The Star detailed an even more desperate scene:

His temples throbbed with fever, his face, while on the ice, was flushed, pale and drawn, and though he should have been home and in bed, he insisted on remaining till the end, impatiently sending out [Canadiens assistant trainer] Pat Kennedy and ither messengers, to find out how the battle progressing.

When the Canadiens went to Boston for their next game, Vézina stayed home. “Dandurand left instructions with a doctor here,” the Star reported on December 1, “to give Georges a thorough examination today to see if anything really serious is the matter with him.”

By the end of the week, the verdict was out: Montreal’s iconic goaltender had been diagnosed with tuberculosis. The Star ran a long story under the headline

Greatest Hockey Goal Keeper of Past
Decade Will Never Play Again

that featured Leo Dandurand’s (more or less?) embroidered account of Vézina’s turbulent final weeks in Montreal.

Sick List: A Montreal newspaper with the Vézina news in November of 1925.

It was Dandurand, remember, who’d played a large party in fashioning his famous goaltender’s image over the years, certainly in the English press, in Montreal and beyond. Vézina wasn’t interested in publicity, kept mostly to himself and to the French language, allowing (or suffering) Dandurand to fill the void. It was the Canadiens’ owner, for instance, who’d launched the myth, a persistent one that still, today, comes back to life from time to time, that Vézina was the father of 22 (or maybe was it 17?) children.

Dandurand’s account from this week in 1925 may be the straight goods; it does have, it has to be said, an air of having been over-crafted.

Tuberculosis isn’t mentioned, oddly: instead, Dandurand is quoted as saying that “poor Georges has the battle of Christy Mathewson to fight.” That would have held no mystery for sports fans: news of the great New York Giants pitcher’s death from the disease at the age of 45 had rippled across North America that same October.

Announcing the goaltender’s retirement, Dandurand added the news that Vézina had left for Chicoutimi without bidding farewell to his teammates, who had returned to Montreal to meet the Maroons on Thursday, December 3. Dandurand framed this as “Vézina’s last act of devotion to the club he loved so well,” quoting the goaltender himself. “Perhaps they will play better if they think I am coming on,” he’s supposed to have said. “When I’m not on they will soon forget about me in the excitement of the play.”

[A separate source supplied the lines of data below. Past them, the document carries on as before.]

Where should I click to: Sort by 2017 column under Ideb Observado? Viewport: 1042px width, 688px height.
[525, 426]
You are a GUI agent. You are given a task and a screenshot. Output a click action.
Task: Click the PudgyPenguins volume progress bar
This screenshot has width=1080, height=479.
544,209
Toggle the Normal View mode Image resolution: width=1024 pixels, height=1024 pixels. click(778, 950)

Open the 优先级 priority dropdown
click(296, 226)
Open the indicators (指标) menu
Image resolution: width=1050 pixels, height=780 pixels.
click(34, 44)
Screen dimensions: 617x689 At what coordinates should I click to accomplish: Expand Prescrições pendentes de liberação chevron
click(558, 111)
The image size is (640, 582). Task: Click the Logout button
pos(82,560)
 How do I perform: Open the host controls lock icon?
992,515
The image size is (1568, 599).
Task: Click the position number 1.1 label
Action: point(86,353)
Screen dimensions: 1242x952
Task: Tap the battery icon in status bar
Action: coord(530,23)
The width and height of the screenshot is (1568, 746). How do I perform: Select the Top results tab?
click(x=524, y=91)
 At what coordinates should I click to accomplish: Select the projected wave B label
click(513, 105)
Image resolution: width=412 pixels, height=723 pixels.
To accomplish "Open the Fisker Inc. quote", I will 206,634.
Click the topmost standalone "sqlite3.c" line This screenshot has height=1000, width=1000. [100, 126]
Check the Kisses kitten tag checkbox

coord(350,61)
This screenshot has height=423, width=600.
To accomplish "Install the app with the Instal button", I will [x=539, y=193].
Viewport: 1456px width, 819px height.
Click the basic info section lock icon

Dandurand had more to disclose. “I had known from the first that Vézina was not the Vézina of old. He did not look well when he reported, but assured me he would improve. That too was typical of him. But he lost weight in an alarming fashion, and it was not by accident that we signed Lacroix. I saw Vézina was nearly done, and though he insisted on going through his last game with a temperature of 102 degrees, and even then gave a good account of himself, he never recovered. Perhaps his insistence on playing the game spelled his doom. He was taken to bed that night, stayed there for a week, and when doctors examined him, it was found he had lost 35 pounds since coming to the city. Further examination revealed that his lungs were in bad shape ….”

Dandurand described the goaltender’s final visit that Thursday to Montreal’s Mount Royal Arena dressing room. Vézina found his usual corner. “I glanced at him as he sat there, and saw tears rolling down his cheeks. He was looking at his old pads and skates that [trainer] Eddie Dufour had arranged in George’s corner thinking that probably Vézina would don them that night. Then he asked one little favour — the sweater he wore in the last world series. Then he went. I doubt if hockey will ever know his like again.”

Vézina was soon home in Chicoutimi. Within four months, before the end of March of 1926, just 39, he was dead.